→ **SUPPLIED PASSAGE**
Welcome to the first week of the Virtual Curriculum Fair! Each Monday in the month of January, a whole gaggle of wonderful homeschooling mamas will be exploring a new theme as it pertains to how we educate our kiddos.
Update: If you are visiting from the Carnival of Homeschooling, thank you for coming over to check out our little Fair. This post is quite long (could have been a series all by itself, lol), but you will find posts by 19 other homeschool bloggers linked at its end on the subject of language arts, so don't be afraid to skim or bookmark me and come back when you have more time.
January can be a hump month, a time when we start looking forward to what’s to come. Or pulling our hair out because things aren’t going “according to plan.” ;0)
We hope to both challenge and inspire as you ponder where you’ve been so far and dream about where your journey will take you.
And as practical helps certainly won’t hurt, there will be plenty of those, too.
The Fair is meant to give you a real view of what goes on when it comes to educating our kiddos, with a focus on what’s working and why.
This first week’s theme is:
Playing with Words: the Language Arts
At the end of this post, I will be linking to the other ladies’ posts as I receive their links. I encourage you to bookmark this page and visit the other posts throughout the week…as we have about 30 bloggers signed up (!) to participate for some to all of the Fair, it’s bound to be a bit too much for a single sitting (update: there's a total of 20 articles this week).
On Learning to Spell
Today I’m going to be focusing on spelling. I’ve been meaning to write about this topic for awhile, but the Fair finally gave me the kick in the pants I needed to sit down and expound upon my endless ruminations on spelling. Yes, spelling keeps me up nights. I know I’m a geek and I’m ok with that.
Now, I’m not a spelling expert, by any means. These thoughts come from my personal experiences in helping my own children learn to spell. I’m going to talk about what we have done, what worked (or is working), and what didn’t work. And why. Along the way, I’ll also talk about how spelling really made it sink in how differently different children learn the same information and how sometimes it’s just best to not teach something. This is going to be a looong post (um, it’s a book, okay, it’s a least a pamphlet), so I'll add some headings to help the skimmers out there to navigate. I’m not arrogant enough to think that everybody wants to read every word I write. Geesh!
Sometimes It’s Better to Skip Spelling
When I started homeschooling my oldest, David, who is now in 6th grade, I didn’t teach him how to spell. He was in 2nd grade and he already knew how to spell. He could spell anything he could read and he was reading at a 5th-7th grade level.
A year or so later I started thinking that I needed to incorporate a spelling program. Somehow. Because, you know, you are supposed to teach spelling, right? I mean, spelling is part of a well-rounded language arts program, isn’t it? See, I was paying to much attention to what other folks were doing.

→ **ENTRIES**

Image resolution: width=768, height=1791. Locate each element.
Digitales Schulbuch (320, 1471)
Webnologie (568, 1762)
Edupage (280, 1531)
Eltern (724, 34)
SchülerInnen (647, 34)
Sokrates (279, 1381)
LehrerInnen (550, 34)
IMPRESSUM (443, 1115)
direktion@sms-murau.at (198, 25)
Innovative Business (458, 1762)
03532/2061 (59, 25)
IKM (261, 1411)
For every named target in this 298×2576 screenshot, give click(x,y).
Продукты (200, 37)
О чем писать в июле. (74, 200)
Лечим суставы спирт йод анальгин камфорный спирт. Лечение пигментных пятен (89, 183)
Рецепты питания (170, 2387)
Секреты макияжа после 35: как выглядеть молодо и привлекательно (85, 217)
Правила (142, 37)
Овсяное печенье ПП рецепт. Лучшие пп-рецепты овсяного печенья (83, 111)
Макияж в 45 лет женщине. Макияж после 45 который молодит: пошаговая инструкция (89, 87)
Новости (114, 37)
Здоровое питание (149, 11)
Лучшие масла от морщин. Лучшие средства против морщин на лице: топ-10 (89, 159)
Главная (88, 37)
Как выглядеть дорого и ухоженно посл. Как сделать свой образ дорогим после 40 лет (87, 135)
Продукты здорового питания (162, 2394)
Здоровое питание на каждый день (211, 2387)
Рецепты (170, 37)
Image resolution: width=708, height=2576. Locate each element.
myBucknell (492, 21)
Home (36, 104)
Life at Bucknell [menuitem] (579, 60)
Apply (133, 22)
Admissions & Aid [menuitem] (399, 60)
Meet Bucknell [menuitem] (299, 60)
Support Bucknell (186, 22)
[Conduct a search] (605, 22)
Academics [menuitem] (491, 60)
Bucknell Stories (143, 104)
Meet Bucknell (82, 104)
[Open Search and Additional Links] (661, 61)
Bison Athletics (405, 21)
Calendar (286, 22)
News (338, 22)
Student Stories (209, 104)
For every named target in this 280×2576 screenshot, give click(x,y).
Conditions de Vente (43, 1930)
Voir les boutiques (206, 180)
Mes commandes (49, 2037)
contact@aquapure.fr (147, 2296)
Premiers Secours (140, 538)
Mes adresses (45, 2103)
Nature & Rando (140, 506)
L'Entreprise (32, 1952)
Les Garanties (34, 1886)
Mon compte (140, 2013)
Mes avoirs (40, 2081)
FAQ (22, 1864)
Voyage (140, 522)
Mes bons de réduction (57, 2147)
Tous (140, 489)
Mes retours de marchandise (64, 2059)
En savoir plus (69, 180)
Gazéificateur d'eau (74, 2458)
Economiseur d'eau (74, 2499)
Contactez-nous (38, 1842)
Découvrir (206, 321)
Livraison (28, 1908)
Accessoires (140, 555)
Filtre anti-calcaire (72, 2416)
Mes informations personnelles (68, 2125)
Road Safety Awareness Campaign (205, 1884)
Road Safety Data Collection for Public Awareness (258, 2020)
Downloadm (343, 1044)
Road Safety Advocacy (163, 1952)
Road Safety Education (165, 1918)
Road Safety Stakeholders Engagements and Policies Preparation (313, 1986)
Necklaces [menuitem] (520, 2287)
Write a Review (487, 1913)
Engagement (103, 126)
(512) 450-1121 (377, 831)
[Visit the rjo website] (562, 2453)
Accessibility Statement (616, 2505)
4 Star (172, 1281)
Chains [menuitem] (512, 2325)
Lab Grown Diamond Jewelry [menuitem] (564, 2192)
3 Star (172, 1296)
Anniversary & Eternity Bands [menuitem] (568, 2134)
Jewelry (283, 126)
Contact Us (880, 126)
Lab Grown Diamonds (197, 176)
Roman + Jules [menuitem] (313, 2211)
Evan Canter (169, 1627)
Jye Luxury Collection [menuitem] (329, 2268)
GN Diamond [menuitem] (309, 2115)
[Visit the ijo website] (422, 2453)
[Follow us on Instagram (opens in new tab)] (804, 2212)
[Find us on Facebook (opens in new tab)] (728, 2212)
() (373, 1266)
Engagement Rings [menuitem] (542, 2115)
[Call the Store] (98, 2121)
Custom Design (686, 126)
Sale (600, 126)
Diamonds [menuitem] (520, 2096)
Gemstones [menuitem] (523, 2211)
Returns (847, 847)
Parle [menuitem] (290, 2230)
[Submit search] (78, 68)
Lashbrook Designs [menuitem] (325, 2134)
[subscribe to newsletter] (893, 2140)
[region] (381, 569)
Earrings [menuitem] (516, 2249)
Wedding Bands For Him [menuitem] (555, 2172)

→ **CHALLENGE 1**
Edit the Virtual Curriculum Fair post from "Update: If you" to "will take you.", replacing "hump month" with "turning point".
→ **CHALLENGE 2**
Rewrite the rows, from the first one through the line containing "Главная (88, 37)", as a Markdown table with the columns No. and Line, numbering each line and omitting blank lines.

→ **REPLY 1**
Update: If you are visiting from the Carnival of Homeschooling, thank you for coming over to check out our little Fair. This post is quite long (could have been a series all by itself, lol), but you will find posts by 19 other homeschool bloggers linked at its end on the subject of language arts, so don't be afraid to skim or bookmark me and come back when you have more time.
January can be a turning point, a time when we start looking forward to what’s to come. Or pulling our hair out because things aren’t going “according to plan.” ;0)
We hope to both challenge and inspire as you ponder where you’ve been so far and dream about where your journey will take you.

→ **REPLY 2**
| No. | Line |
|---|---|
| 1 | Image resolution: width=768, height=1791. Locate each element. |
| 2 | Digitales Schulbuch (320, 1471) |
| 3 | Webnologie (568, 1762) |
| 4 | Edupage (280, 1531) |
| 5 | Eltern (724, 34) |
| 6 | SchülerInnen (647, 34) |
| 7 | Sokrates (279, 1381) |
| 8 | LehrerInnen (550, 34) |
| 9 | IMPRESSUM (443, 1115) |
| 10 | direktion@sms-murau.at (198, 25) |
| 11 | Innovative Business (458, 1762) |
| 12 | 03532/2061 (59, 25) |
| 13 | IKM (261, 1411) |
| 14 | For every named target in this 298×2576 screenshot, give click(x,y). |
| 15 | Продукты (200, 37) |
| 16 | О чем писать в июле. (74, 200) |
| 17 | Лечим суставы спирт йод анальгин камфорный спирт. Лечение пигментных пятен (89, 183) |
| 18 | Рецепты питания (170, 2387) |
| 19 | Секреты макияжа после 35: как выглядеть молодо и привлекательно (85, 217) |
| 20 | Правила (142, 37) |
| 21 | Овсяное печенье ПП рецепт. Лучшие пп-рецепты овсяного печенья (83, 111) |
| 22 | Макияж в 45 лет женщине. Макияж после 45 который молодит: пошаговая инструкция (89, 87) |
| 23 | Новости (114, 37) |
| 24 | Здоровое питание (149, 11) |
| 25 | Лучшие масла от морщин. Лучшие средства против морщин на лице: топ-10 (89, 159) |
| 26 | Главная (88, 37) |